**Task description:** Line by line, copy all of the data exactly.

+++ Provided records +++

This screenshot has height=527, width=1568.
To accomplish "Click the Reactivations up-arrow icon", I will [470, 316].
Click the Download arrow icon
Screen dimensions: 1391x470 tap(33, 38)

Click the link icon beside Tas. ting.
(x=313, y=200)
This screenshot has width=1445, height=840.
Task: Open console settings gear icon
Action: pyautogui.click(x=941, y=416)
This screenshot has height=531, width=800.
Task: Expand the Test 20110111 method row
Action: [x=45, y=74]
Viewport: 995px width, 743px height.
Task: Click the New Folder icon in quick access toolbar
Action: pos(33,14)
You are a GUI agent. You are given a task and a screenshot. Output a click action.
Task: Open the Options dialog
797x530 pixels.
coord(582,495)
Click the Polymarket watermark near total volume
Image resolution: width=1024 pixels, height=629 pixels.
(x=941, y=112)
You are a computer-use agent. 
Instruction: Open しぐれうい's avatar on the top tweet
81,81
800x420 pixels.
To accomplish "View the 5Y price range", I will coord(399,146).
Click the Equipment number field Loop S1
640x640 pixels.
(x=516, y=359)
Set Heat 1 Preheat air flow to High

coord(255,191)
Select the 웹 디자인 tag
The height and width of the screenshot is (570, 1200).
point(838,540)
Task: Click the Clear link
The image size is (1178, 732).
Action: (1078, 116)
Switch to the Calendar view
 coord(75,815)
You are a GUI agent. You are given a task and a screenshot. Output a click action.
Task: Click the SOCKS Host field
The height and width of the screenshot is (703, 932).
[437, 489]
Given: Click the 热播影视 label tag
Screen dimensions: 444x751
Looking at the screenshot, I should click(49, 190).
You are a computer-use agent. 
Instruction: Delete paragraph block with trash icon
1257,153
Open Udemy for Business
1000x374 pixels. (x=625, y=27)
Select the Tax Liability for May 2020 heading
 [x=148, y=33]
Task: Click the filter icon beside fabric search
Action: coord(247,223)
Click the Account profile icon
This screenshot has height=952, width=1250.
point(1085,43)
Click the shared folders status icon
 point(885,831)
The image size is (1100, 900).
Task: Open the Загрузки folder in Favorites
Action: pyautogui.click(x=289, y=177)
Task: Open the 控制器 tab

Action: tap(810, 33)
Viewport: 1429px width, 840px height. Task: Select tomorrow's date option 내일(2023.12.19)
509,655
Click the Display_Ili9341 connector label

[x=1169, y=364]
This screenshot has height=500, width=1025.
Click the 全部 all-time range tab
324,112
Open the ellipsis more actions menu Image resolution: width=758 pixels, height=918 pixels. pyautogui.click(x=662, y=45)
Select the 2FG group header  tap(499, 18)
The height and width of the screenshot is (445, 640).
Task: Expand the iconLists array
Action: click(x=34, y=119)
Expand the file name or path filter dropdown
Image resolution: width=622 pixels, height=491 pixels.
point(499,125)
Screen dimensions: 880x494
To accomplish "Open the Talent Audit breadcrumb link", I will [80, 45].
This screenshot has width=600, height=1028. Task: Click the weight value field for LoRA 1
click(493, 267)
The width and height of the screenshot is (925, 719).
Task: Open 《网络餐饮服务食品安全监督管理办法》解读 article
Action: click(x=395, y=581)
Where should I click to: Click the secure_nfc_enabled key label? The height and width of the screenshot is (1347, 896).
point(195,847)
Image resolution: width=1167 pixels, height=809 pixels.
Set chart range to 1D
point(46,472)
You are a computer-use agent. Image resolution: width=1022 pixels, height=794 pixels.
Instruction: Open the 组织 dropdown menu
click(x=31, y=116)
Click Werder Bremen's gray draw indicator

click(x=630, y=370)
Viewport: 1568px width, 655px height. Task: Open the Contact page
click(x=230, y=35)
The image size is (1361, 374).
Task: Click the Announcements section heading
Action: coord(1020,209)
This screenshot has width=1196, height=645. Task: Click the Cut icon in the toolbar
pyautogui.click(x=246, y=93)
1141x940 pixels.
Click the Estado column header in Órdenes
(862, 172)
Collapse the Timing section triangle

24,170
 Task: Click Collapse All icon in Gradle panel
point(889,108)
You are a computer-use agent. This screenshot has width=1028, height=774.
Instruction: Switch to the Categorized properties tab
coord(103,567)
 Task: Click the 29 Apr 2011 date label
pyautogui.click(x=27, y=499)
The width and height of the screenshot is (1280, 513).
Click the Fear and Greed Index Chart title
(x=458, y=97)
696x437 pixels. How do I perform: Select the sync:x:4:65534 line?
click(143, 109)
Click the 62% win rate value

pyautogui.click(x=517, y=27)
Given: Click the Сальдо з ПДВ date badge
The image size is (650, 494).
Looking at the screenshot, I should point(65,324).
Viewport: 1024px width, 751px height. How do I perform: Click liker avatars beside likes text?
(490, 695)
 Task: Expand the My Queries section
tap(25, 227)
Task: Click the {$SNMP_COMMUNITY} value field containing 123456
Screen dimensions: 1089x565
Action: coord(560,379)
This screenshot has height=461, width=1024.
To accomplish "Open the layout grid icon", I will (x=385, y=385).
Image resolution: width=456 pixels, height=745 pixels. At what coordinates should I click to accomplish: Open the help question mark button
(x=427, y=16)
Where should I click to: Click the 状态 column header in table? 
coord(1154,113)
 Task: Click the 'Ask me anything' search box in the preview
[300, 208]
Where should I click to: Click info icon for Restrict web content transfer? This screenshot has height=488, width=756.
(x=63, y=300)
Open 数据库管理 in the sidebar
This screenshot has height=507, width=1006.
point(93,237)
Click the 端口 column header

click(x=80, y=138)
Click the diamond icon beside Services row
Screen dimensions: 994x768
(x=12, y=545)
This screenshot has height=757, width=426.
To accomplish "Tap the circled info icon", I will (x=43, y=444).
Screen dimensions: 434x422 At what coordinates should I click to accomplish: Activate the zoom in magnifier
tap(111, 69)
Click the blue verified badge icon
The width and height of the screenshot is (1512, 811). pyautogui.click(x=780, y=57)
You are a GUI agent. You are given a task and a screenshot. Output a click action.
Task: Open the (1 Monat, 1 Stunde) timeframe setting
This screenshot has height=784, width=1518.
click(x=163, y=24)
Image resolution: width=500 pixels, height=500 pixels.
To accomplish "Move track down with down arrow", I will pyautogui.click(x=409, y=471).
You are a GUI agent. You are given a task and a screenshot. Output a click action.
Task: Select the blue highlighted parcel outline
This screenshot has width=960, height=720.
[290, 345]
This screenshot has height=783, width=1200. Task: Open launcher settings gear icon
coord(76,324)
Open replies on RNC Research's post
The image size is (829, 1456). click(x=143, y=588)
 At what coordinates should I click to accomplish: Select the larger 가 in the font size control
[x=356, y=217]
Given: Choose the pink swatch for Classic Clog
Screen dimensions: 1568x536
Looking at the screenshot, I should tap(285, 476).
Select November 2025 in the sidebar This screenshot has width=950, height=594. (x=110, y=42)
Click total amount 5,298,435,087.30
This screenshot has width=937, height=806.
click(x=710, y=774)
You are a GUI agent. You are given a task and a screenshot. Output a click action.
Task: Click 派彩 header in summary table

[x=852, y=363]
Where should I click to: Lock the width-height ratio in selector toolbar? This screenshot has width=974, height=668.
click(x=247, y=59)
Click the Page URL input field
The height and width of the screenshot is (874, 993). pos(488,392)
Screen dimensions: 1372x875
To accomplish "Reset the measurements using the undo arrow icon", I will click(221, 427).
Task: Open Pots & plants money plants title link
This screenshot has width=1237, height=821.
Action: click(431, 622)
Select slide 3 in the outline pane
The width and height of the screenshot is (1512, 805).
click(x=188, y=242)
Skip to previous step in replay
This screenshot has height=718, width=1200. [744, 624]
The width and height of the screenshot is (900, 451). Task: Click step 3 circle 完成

+++

**Written answer:**
This screenshot has height=527, width=1568.
To accomplish "Click the Reactivations up-arrow icon", I will [470, 316].
Click the Download arrow icon
Screen dimensions: 1391x470 tap(33, 38)

Click the link icon beside Tas. ting.
(x=313, y=200)
This screenshot has width=1445, height=840.
Task: Open console settings gear icon
Action: pyautogui.click(x=941, y=416)
This screenshot has height=531, width=800.
Task: Expand the Test 20110111 method row
Action: [x=45, y=74]
Viewport: 995px width, 743px height.
Task: Click the New Folder icon in quick access toolbar
Action: pos(33,14)
You are a GUI agent. You are given a task and a screenshot. Output a click action.
Task: Open the Options dialog
797x530 pixels.
coord(582,495)
Click the Polymarket watermark near total volume
Image resolution: width=1024 pixels, height=629 pixels.
(x=941, y=112)
You are a computer-use agent. 
Instruction: Open しぐれうい's avatar on the top tweet
81,81
800x420 pixels.
To accomplish "View the 5Y price range", I will coord(399,146).
Click the Equipment number field Loop S1
640x640 pixels.
(x=516, y=359)
Set Heat 1 Preheat air flow to High

coord(255,191)
Select the 웹 디자인 tag
The height and width of the screenshot is (570, 1200).
point(838,540)
Task: Click the Clear link
The image size is (1178, 732).
Action: (1078, 116)
Switch to the Calendar view
 coord(75,815)
You are a GUI agent. You are given a task and a screenshot. Output a click action.
Task: Click the SOCKS Host field
The height and width of the screenshot is (703, 932).
[437, 489]
Given: Click the 热播影视 label tag
Screen dimensions: 444x751
Looking at the screenshot, I should click(49, 190).
You are a computer-use agent. 
Instruction: Delete paragraph block with trash icon
1257,153
Open Udemy for Business
1000x374 pixels. (x=625, y=27)
Select the Tax Liability for May 2020 heading
 [x=148, y=33]
Task: Click the filter icon beside fabric search
Action: coord(247,223)
Click the Account profile icon
This screenshot has height=952, width=1250.
point(1085,43)
Click the shared folders status icon
 point(885,831)
The image size is (1100, 900).
Task: Open the Загрузки folder in Favorites
Action: pyautogui.click(x=289, y=177)
Task: Open the 控制器 tab

Action: tap(810, 33)
Viewport: 1429px width, 840px height. Task: Select tomorrow's date option 내일(2023.12.19)
509,655
Click the Display_Ili9341 connector label

[x=1169, y=364]
This screenshot has height=500, width=1025.
Click the 全部 all-time range tab
324,112
Open the ellipsis more actions menu Image resolution: width=758 pixels, height=918 pixels. pyautogui.click(x=662, y=45)
Select the 2FG group header  tap(499, 18)
The height and width of the screenshot is (445, 640).
Task: Expand the iconLists array
Action: click(x=34, y=119)
Expand the file name or path filter dropdown
Image resolution: width=622 pixels, height=491 pixels.
point(499,125)
Screen dimensions: 880x494
To accomplish "Open the Talent Audit breadcrumb link", I will [80, 45].
This screenshot has width=600, height=1028. Task: Click the weight value field for LoRA 1
click(493, 267)
The width and height of the screenshot is (925, 719).
Task: Open 《网络餐饮服务食品安全监督管理办法》解读 article
Action: click(x=395, y=581)
Where should I click to: Click the secure_nfc_enabled key label? The height and width of the screenshot is (1347, 896).
point(195,847)
Image resolution: width=1167 pixels, height=809 pixels.
Set chart range to 1D
point(46,472)
You are a computer-use agent. Image resolution: width=1022 pixels, height=794 pixels.
Instruction: Open the 组织 dropdown menu
click(x=31, y=116)
Click Werder Bremen's gray draw indicator

click(x=630, y=370)
Viewport: 1568px width, 655px height. Task: Open the Contact page
click(x=230, y=35)
The image size is (1361, 374).
Task: Click the Announcements section heading
Action: coord(1020,209)
This screenshot has width=1196, height=645. Task: Click the Cut icon in the toolbar
pyautogui.click(x=246, y=93)
1141x940 pixels.
Click the Estado column header in Órdenes
(862, 172)
Collapse the Timing section triangle

24,170
 Task: Click Collapse All icon in Gradle panel
point(889,108)
You are a computer-use agent. This screenshot has width=1028, height=774.
Instruction: Switch to the Categorized properties tab
coord(103,567)
 Task: Click the 29 Apr 2011 date label
pyautogui.click(x=27, y=499)
The width and height of the screenshot is (1280, 513).
Click the Fear and Greed Index Chart title
(x=458, y=97)
696x437 pixels. How do I perform: Select the sync:x:4:65534 line?
click(143, 109)
Click the 62% win rate value

pyautogui.click(x=517, y=27)
Given: Click the Сальдо з ПДВ date badge
The image size is (650, 494).
Looking at the screenshot, I should point(65,324).
Viewport: 1024px width, 751px height. How do I perform: Click liker avatars beside likes text?
(490, 695)
 Task: Expand the My Queries section
tap(25, 227)
Task: Click the {$SNMP_COMMUNITY} value field containing 123456
Screen dimensions: 1089x565
Action: coord(560,379)
This screenshot has height=461, width=1024.
To accomplish "Open the layout grid icon", I will (x=385, y=385).
Image resolution: width=456 pixels, height=745 pixels. At what coordinates should I click to accomplish: Open the help question mark button
(x=427, y=16)
Where should I click to: Click the 状态 column header in table? 
coord(1154,113)
 Task: Click the 'Ask me anything' search box in the preview
[300, 208]
Where should I click to: Click info icon for Restrict web content transfer? This screenshot has height=488, width=756.
(x=63, y=300)
Open 数据库管理 in the sidebar
This screenshot has height=507, width=1006.
point(93,237)
Click the 端口 column header

click(x=80, y=138)
Click the diamond icon beside Services row
Screen dimensions: 994x768
(x=12, y=545)
This screenshot has height=757, width=426.
To accomplish "Tap the circled info icon", I will (x=43, y=444).
Screen dimensions: 434x422 At what coordinates should I click to accomplish: Activate the zoom in magnifier
tap(111, 69)
Click the blue verified badge icon
The width and height of the screenshot is (1512, 811). pyautogui.click(x=780, y=57)
You are a GUI agent. You are given a task and a screenshot. Output a click action.
Task: Open the (1 Monat, 1 Stunde) timeframe setting
This screenshot has height=784, width=1518.
click(x=163, y=24)
Image resolution: width=500 pixels, height=500 pixels.
To accomplish "Move track down with down arrow", I will pyautogui.click(x=409, y=471).
You are a GUI agent. You are given a task and a screenshot. Output a click action.
Task: Select the blue highlighted parcel outline
This screenshot has width=960, height=720.
[290, 345]
This screenshot has height=783, width=1200. Task: Open launcher settings gear icon
coord(76,324)
Open replies on RNC Research's post
The image size is (829, 1456). click(x=143, y=588)
 At what coordinates should I click to accomplish: Select the larger 가 in the font size control
[x=356, y=217]
Given: Choose the pink swatch for Classic Clog
Screen dimensions: 1568x536
Looking at the screenshot, I should tap(285, 476).
Select November 2025 in the sidebar This screenshot has width=950, height=594. (x=110, y=42)
Click total amount 5,298,435,087.30
This screenshot has width=937, height=806.
click(x=710, y=774)
You are a GUI agent. You are given a task and a screenshot. Output a click action.
Task: Click 派彩 header in summary table

[x=852, y=363]
Where should I click to: Lock the width-height ratio in selector toolbar? This screenshot has width=974, height=668.
click(x=247, y=59)
Click the Page URL input field
The height and width of the screenshot is (874, 993). pos(488,392)
Screen dimensions: 1372x875
To accomplish "Reset the measurements using the undo arrow icon", I will click(221, 427).
Task: Open Pots & plants money plants title link
This screenshot has width=1237, height=821.
Action: click(431, 622)
Select slide 3 in the outline pane
The width and height of the screenshot is (1512, 805).
click(x=188, y=242)
Skip to previous step in replay
This screenshot has height=718, width=1200. [744, 624]
The width and height of the screenshot is (900, 451). Task: Click step 3 circle 完成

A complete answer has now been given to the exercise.